Le contexte climatique est venu renforcer ces interrogations. Les sécheresses successives de 2022, 2023, 2024 et 2025 ont replacé le stockage de l'eau au cœur des politiques publiques. Là où les partisans de l'arasement considèrent que les retenues favorisent l'évaporation et dégradent les habitats aquatiques, leurs opposants soutiennent qu'elles constituent au contraire des réserves précieuses en période d'étiage, contribuent au maintien de certaines zones humides, soutiennent les nappes alluviales et limitent l'assèchement des petits cours d'eau. Cette divergence d'analyse reste aujourd'hui l'un des principaux points de désaccord entre les différents acteurs de l'eau. Sur le plan politique, la contestation s'est également amplifiée. Plusieurs sénateurs et députés, principalement issus des territoires ruraux, ont multiplié les questions au Gouvernement et les propositions visant à rééquilibrer la politique de continuité écologique. Ils demandent que l'effacement d'un ouvrage ne soit plus considéré comme la solution privilégiée, mais qu'il soit systématiquement comparé à d'autres options, comme l'installation de passes à poissons, la gestion adaptée des vannages ou la modernisation des ouvrages existants.

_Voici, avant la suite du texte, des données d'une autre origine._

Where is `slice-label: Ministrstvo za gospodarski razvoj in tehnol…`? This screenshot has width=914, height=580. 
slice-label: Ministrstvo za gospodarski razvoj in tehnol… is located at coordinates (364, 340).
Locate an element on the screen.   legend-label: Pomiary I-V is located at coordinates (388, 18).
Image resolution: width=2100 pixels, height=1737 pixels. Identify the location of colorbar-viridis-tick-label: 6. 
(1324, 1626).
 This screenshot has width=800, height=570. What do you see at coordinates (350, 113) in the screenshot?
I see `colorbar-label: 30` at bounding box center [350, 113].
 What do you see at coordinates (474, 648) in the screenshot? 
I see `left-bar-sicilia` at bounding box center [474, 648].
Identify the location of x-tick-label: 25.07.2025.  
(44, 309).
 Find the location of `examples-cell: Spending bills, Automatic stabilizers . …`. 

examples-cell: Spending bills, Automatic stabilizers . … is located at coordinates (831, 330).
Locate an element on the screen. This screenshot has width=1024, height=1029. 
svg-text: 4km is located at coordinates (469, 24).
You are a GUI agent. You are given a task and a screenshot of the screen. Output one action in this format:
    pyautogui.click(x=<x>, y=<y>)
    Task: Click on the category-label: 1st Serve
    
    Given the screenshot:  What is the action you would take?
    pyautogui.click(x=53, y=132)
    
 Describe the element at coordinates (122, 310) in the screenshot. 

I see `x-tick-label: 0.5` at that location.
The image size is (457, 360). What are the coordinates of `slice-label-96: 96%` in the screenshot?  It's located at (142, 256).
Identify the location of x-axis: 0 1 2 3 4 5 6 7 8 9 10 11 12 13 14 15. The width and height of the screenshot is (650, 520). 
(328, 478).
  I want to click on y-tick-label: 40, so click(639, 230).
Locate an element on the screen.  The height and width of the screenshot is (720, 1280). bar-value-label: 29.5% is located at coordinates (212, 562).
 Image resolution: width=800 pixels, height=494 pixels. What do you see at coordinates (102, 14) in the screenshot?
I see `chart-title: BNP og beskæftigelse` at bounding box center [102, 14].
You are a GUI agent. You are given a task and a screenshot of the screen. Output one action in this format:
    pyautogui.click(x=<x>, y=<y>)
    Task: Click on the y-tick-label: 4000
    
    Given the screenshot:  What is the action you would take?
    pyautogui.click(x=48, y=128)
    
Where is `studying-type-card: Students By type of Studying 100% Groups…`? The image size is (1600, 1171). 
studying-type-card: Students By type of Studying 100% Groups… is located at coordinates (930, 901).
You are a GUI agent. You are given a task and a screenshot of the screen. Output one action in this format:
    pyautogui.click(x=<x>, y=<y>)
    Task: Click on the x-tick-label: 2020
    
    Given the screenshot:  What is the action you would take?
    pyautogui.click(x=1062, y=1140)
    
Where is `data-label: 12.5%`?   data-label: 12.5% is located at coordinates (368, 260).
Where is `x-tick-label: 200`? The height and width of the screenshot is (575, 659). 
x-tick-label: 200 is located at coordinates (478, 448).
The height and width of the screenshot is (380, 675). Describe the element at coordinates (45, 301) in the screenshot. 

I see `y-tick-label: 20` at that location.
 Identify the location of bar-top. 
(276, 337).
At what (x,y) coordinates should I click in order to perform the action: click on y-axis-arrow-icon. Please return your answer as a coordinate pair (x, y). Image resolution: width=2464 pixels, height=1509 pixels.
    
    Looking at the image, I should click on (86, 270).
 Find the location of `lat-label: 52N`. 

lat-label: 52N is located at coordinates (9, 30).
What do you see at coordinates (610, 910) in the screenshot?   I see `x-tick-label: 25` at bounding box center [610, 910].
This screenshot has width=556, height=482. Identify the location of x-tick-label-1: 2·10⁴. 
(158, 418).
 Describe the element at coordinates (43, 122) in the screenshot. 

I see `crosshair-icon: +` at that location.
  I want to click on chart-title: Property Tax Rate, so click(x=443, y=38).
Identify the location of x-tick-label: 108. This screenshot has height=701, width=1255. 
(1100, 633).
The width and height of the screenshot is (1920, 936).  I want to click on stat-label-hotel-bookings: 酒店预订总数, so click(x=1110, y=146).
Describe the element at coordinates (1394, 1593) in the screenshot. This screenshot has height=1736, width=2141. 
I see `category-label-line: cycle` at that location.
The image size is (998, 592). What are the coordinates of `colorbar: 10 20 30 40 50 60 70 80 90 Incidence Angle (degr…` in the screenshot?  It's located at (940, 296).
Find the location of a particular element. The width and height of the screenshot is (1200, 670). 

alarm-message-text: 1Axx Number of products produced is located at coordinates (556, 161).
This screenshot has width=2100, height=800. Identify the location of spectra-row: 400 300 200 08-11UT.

Les agences de l'eau sont également critiquées pour avoir longtemps davantage financé les destructions que les aménagements. En 2026, aucune remise en cause législative de la loi sur l'eau n'a toutefois été engagée. La doctrine officielle demeure, celle de la restauration de la continuité écologique, même si son application tend progressivement à devenir plus pragmatique et davantage négociée au cas par cas. Dans le même temps, les contraintes budgétaires pesant sur les politiques environnementales et sur l'OFB pourraient ralentir certains programmes de restauration des cours d'eau.

En définitive, le bilan de 2026 reste très partagé. Les défenseurs de la continuité écologique mettent en avant des gains écologiques localisés et le respect des engagements européens. Les opposants estiment au contraire que les bénéfices globaux n'ont jamais été démontrés à l'échelle nationale, que les populations de poissons migrateurs restent en mauvais état malgré les investissements consentis et que la destruction de nombreux ouvrages a parfois réduit les capacités locales de stockage de l'eau au moment même où le changement climatique impose de préserver chaque ressource disponible. Ce débat, loin d'être clos, apparaît aujourd'hui plus vif qu'il ne l'était il y a trois ans.